2. **Find our special "confidence number"**: For a 98% confidence level, we use a special number called the Z-score. Our teacher taught us to look this up in a table, and for 98% confidence, this number is approximately `Z* = 2.33`. This number helps us decide how wide our "guess window" should be.

3. **Calculate the "average spread" for our mean**: We need to figure out how much our sample average might differ from the *real* average for everyone. We do this by dividing our standard deviation by the square root of our sample size:
* First, find the square root of `n`: `√300 ≈ 17.32`.
* Then, divide `s` by this: `0.75 / 17.32 ≈ 0.0433` hours. This is like the average "wiggle room" for our sample mean.

4. **Calculate our "margin of error"**: This is the "plus or minus" part of our guess. We multiply our special Z-score by the average spread we just calculated:
* `Margin of Error (ME) = Z* × (s / √n) = 2.33 × 0.0433 ≈ 0.1009` hours.

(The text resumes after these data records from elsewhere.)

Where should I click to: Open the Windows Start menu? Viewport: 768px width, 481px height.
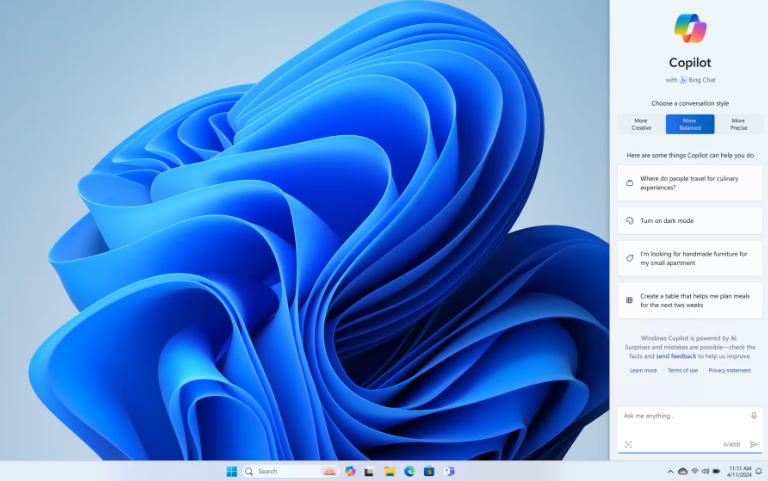(x=232, y=471)
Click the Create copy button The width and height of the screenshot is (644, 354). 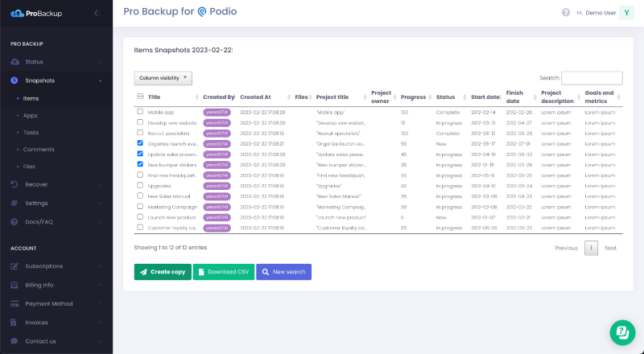click(x=163, y=272)
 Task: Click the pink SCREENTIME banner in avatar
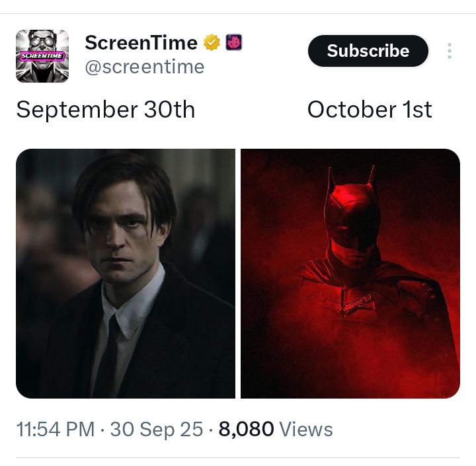[x=42, y=56]
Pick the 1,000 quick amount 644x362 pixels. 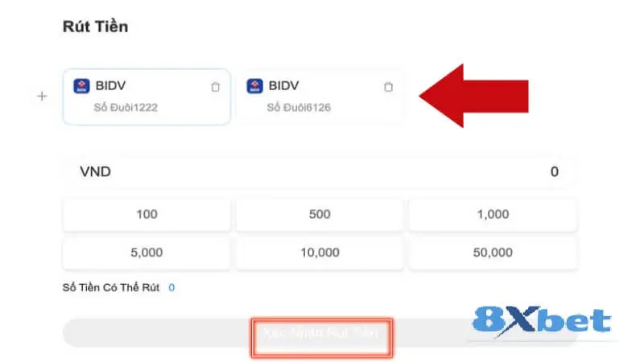493,214
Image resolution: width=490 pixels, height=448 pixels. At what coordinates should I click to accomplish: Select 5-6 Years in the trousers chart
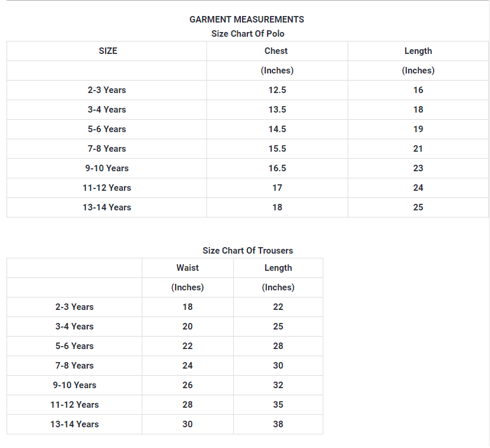75,346
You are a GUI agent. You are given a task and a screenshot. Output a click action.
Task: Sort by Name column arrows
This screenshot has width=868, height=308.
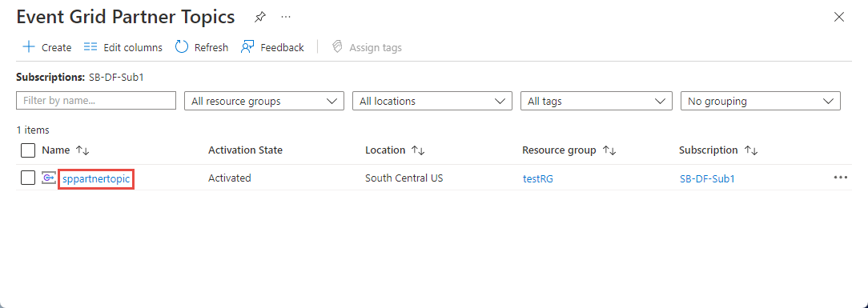82,150
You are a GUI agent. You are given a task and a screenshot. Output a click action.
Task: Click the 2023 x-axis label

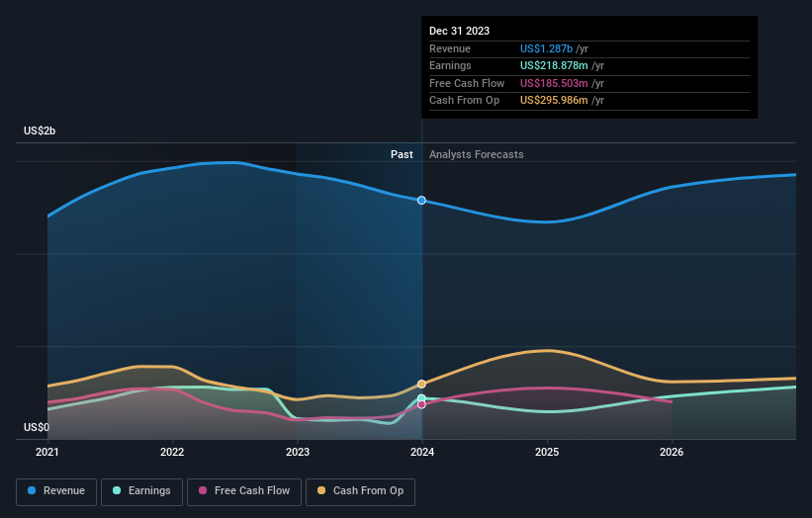tap(298, 453)
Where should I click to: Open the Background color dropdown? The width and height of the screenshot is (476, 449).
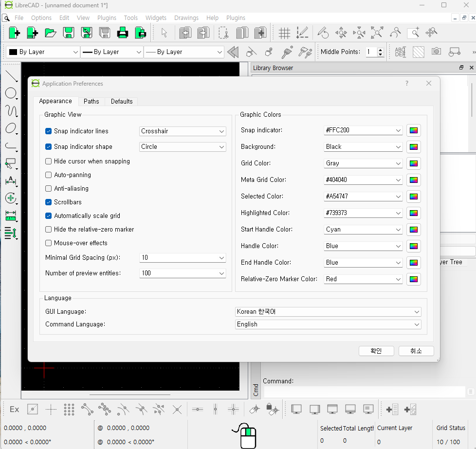[x=364, y=147]
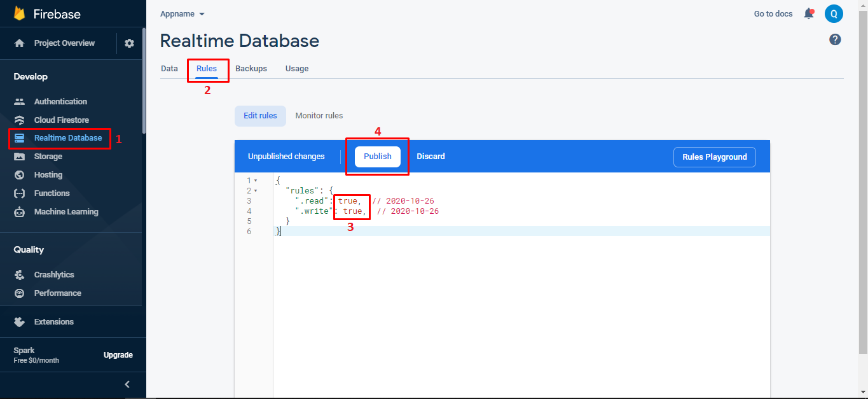Select the Edit rules toggle

[260, 116]
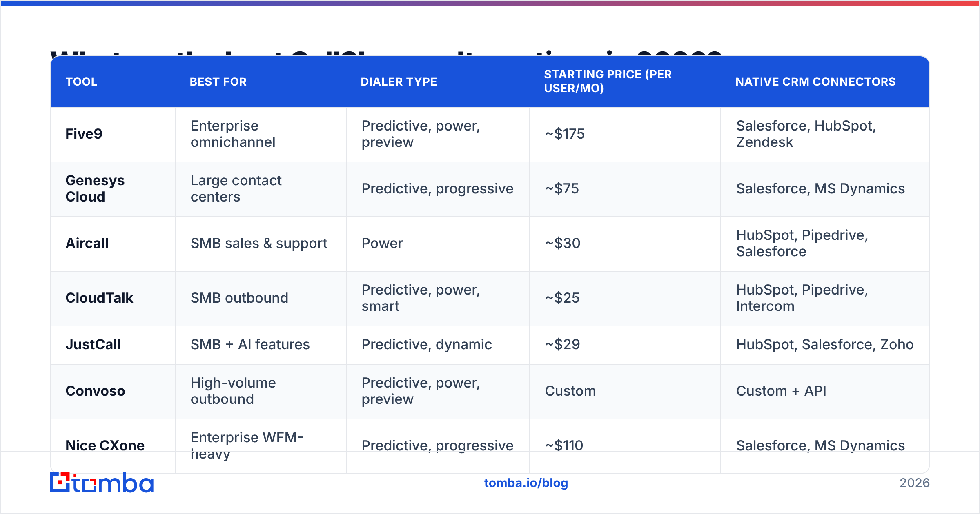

5. **Build our confidence interval**: Now we just add and subtract the margin of error from our sample average:
* Lower end of the interval: `4.5 - 0.1009 = 4.3991` hours.
* Upper end of the interval: `4.5 + 0.1009 = 4.6009` hours.

6. **Final Answer**: Rounding to two decimal places, our 98% confidence interval is approximately `(4.40 hours, 4.60 hours)`. This means we are 98% confident that the true average exercise time for *all* female health club members in Los Angeles is between 4.40 and 4.60 hours per week!